Do mundo tecnológico e virtual está alienada. Aliás, sempre preferiu assim. Não tem ideia, por exemplo, de que seu nome consta na Lista de Supercentenários Brasileiros do site Wikipédia, muito menos de que esta reportagem será publicada no Blog do caderno Mulher Interativa.
Sobre o assunto, lembra-se aos risos da primeira vez que ela e uma prima viram um carro. “Saímos corremos, foi um susto!”, diverte-se. Tanto a visão, como a audição e os movimentos são relativamente bons para quem tem 111 anos.
Sobe e desce firmemente a ladeira da casa onde vive com Teresinha. “Ela ama costurar e nem precisa de óculos”, sinaliza sua cunhada, aos risos concordantes de dona Presolina.
Sem receitas
Catuia diz que não há receitas de longevidade. No entanto, responsabiliza uma herança genética. Sua avó materna, por exemplo, faleceu aos 105 anos depois de sair de um dos bailes da cidade. “Ela adorava dançar e eu também sempre gostei”, entrega ela. Quando perguntamos o que faz da vida mais bonita, ela logo expõe:
“Tanta coisa!”, tomando ar e complementando: “Sempre gostei de festas e adorava ver o Carnaval. Não perdia um”, brinca ela, responsabilizando a avó pelo espírito festeiro, no passado muito oprimido pela escravidão. “Minha avó foi escrava, eu não”, comenta ela, que embora não tenha passado por esse tempo admite que muito sofreu e foi alvo de preconceito.
Parteira
Ainda da avó, pela conversa uma grande referência de sua juventude, herdou também a paixão por uma profissão, já alguns anos extinta. Atuou por muito tempo como parteira! Na profissão, orgulha-se de nunca ter perdido uma criança e culpa sua fé por este feito.

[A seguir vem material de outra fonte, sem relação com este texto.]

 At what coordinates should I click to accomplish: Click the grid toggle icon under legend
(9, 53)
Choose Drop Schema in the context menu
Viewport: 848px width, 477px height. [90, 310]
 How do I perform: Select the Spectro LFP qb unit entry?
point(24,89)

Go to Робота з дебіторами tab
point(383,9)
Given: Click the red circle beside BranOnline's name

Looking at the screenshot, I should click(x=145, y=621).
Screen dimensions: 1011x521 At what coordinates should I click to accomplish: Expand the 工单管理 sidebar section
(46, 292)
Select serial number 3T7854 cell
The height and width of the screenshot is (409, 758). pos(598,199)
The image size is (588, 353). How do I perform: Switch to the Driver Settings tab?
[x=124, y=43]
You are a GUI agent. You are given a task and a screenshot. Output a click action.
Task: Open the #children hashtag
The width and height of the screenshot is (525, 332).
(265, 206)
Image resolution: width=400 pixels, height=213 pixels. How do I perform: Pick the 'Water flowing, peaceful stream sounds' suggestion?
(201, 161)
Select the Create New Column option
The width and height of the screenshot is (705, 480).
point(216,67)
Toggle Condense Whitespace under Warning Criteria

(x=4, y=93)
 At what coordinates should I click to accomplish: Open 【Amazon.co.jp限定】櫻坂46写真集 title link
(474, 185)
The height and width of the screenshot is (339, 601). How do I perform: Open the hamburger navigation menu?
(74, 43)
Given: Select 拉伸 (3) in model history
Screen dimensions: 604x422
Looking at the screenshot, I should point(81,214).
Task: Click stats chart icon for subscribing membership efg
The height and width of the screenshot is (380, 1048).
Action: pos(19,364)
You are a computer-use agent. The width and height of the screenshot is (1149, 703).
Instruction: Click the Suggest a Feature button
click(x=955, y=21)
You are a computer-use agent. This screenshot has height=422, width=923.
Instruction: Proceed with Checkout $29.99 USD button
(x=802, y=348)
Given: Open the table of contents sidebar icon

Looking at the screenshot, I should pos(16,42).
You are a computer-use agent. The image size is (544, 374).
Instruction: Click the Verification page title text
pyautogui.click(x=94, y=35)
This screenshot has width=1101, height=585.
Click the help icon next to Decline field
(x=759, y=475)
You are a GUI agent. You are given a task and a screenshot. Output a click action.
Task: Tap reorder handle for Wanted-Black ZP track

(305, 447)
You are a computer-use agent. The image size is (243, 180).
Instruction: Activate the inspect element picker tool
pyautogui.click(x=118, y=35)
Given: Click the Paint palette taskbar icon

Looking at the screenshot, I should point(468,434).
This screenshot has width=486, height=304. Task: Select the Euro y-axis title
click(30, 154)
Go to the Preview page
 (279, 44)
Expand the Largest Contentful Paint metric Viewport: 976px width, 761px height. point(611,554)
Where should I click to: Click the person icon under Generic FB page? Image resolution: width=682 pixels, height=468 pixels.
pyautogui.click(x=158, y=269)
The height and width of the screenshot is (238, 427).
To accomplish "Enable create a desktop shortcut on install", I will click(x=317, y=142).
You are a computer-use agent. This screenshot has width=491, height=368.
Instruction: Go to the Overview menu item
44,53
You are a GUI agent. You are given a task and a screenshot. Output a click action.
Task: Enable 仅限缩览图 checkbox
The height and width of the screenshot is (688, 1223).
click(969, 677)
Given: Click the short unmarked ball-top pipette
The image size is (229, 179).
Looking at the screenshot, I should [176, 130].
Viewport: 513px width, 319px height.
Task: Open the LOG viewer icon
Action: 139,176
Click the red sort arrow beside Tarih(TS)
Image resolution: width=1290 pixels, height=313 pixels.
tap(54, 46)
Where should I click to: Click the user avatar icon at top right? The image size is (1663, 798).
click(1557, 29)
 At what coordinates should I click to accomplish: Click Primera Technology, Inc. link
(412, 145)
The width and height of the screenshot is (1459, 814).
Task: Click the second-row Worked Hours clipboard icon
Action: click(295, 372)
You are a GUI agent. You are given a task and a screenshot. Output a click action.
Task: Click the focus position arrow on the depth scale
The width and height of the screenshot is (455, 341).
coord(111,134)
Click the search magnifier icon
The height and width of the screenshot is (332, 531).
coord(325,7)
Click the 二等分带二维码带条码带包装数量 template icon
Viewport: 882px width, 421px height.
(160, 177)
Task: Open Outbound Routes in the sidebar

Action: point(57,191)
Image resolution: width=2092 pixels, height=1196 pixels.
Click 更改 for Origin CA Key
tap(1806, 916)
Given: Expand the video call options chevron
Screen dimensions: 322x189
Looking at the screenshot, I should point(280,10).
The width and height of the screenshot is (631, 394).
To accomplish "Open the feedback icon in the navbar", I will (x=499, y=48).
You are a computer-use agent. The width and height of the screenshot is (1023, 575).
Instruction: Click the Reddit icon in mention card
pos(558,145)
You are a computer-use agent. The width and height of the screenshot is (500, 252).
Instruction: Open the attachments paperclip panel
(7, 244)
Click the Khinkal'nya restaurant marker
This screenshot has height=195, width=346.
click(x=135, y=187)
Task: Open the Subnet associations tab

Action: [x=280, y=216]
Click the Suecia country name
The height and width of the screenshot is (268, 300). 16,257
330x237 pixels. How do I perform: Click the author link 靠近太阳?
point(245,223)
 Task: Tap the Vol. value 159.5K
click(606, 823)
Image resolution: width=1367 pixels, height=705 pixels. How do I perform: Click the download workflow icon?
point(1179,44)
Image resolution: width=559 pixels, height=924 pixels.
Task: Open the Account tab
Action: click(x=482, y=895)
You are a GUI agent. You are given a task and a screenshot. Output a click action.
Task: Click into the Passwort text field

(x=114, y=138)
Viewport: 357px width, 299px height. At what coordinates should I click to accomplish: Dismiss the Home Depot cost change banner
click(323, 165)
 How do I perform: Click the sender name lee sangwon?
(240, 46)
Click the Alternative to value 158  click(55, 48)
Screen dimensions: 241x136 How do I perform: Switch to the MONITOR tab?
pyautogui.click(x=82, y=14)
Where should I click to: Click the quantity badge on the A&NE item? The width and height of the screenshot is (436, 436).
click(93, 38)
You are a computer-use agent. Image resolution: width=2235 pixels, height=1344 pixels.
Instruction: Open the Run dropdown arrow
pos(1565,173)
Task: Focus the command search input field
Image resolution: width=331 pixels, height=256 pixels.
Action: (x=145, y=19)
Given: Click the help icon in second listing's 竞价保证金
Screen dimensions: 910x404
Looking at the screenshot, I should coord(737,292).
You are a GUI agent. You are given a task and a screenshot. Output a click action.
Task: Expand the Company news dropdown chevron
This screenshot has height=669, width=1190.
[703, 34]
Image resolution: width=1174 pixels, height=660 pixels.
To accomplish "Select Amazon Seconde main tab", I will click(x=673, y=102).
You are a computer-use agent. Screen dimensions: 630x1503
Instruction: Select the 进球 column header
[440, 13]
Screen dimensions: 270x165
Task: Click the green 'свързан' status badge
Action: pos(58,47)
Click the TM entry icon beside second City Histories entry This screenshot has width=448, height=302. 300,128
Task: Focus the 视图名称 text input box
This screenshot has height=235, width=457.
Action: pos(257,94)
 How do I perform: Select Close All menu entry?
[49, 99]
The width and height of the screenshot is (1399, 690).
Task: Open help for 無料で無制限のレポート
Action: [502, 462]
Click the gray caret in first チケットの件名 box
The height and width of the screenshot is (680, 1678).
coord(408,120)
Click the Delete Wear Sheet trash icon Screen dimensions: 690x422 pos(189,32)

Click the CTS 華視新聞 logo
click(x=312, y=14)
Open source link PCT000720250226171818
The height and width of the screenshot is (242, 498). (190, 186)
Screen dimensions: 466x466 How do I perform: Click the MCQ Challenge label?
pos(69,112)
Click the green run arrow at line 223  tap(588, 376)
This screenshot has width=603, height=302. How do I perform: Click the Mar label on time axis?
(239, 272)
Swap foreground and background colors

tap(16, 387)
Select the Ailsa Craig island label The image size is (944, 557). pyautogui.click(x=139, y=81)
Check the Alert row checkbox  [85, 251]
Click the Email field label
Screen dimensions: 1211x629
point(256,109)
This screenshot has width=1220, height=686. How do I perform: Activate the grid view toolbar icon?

Através das vidas que trazia ao mundo conheceu muita gente importante. Cuidou de muitas crianças. “Sempre tive bons patrões”, explana. A avó foi quem fez o parto dos seus dois filhos e ela, Presolina, quem trouxe ao mundo cinco dos sete filhos de dona Teresinha.
Durante a entrevista, Teresinha respondeu a pergunta de como será a vida quando dona Catuia partir: “Ela vai deixar um vão, vou sentir falta. Hoje agradeço a Deus apenas por ela chegar a esta idade, ser feliz e saudável”.
Sem sombra de dúvida, dona Presolina faz parte daquele seleto grupo de pessoas que quando partir irá deixar tudo muito melhor do que havia encontrado. Viver mais de um século é mais do que ter muita história pra contar, é fazer grande parte desta história, desse período tão longo e ao mesmo tempo tão curto e fugaz.